→ What is expected
In the mailing-list post on big_morph_in below, translate this sentence into French: "I never managed to emulate this lemma easily from any other lemmas in bigop."

→ Excerpt
==========

Ssreflect Users Discussion List

[Cyril Cohen <>]

Good evening,

I while ago, I was looking for big_morph_in, ie a lemma like big_morph but
where f does not need to be morphism everywhere but only on the F i such
that P i and their combinations. I never managed to emulate this lemma
easily from any other lemmas in bigop.

What do you think of the following statement? And if you like it, do you
see minor/major shortcuts in the proof?

Lemma big_morph_in (R1 R2 : Type)
  (f : R2 -> R1) (id1 : R1) (op1 : R1 -> R1 -> R1)
  (id2 : R2) (op2 : R2 -> R2 -> R2) (D : pred R2) :
  (forall x y, x \in D -> y \in D -> op2 x y \in D) ->
  id2 \in D ->
  {in D &, {morph f : x y / op2 x y >-> op1 x y}} ->
  f id2 = id1 ->
  forall  (I : Type) (r : seq I) (P : pred I) (F : I -> R2),
  all D [seq F x | x <- r & P x] ->
  f (\big[op2/id2]_(i <- r | P i) F i) =
  \big[op1/id1]_(i <- r | P i) f (F i).
Proof.
move=> Dop2 Did2 f_morph f_id I r P F.
elim: r => [|x r ihr /= DrP]; rewrite ?(big_nil, big_cons) //.
set b2 := \big[_/_]_(_ <- _ | _) _; set b1 := \big[_/_]_(_ <- _ | _) _.
have fb2 : f b2 = b1 by rewrite ihr; move: (P x) DrP => [/andP[]|].
case: (boolP (P x)) DrP => //= Px /andP[Dx allD].
rewrite f_morph ?fb2 // /b2 {b2 fb2 ihr b1 x Px Dx f_morph f_id}.
elim: r allD => [|x r ihr /=]; rewrite ?(big_nil, big_cons) //.
by case: (P x) => //= /andP [??]; rewrite Dop2 // ihr.
Qed.

Best,
-- 
Cyril

==========

→ Data section

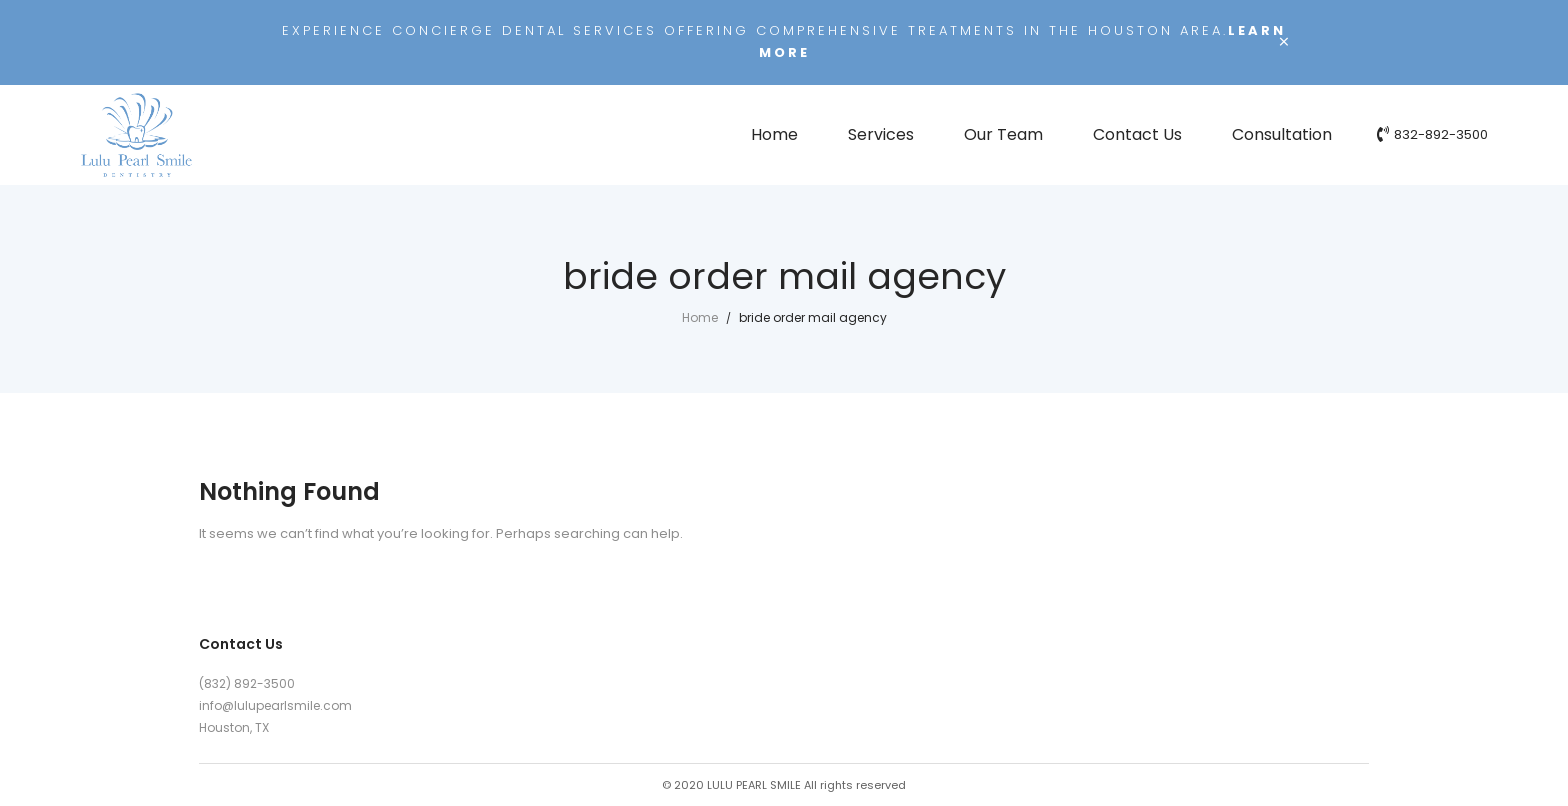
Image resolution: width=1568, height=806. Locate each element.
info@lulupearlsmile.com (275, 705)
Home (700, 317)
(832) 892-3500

==========

→ Solution to this exercise
Je n'ai jamais réussi à émuler facilement ce lemme à partir d'autres lemmes de bigop.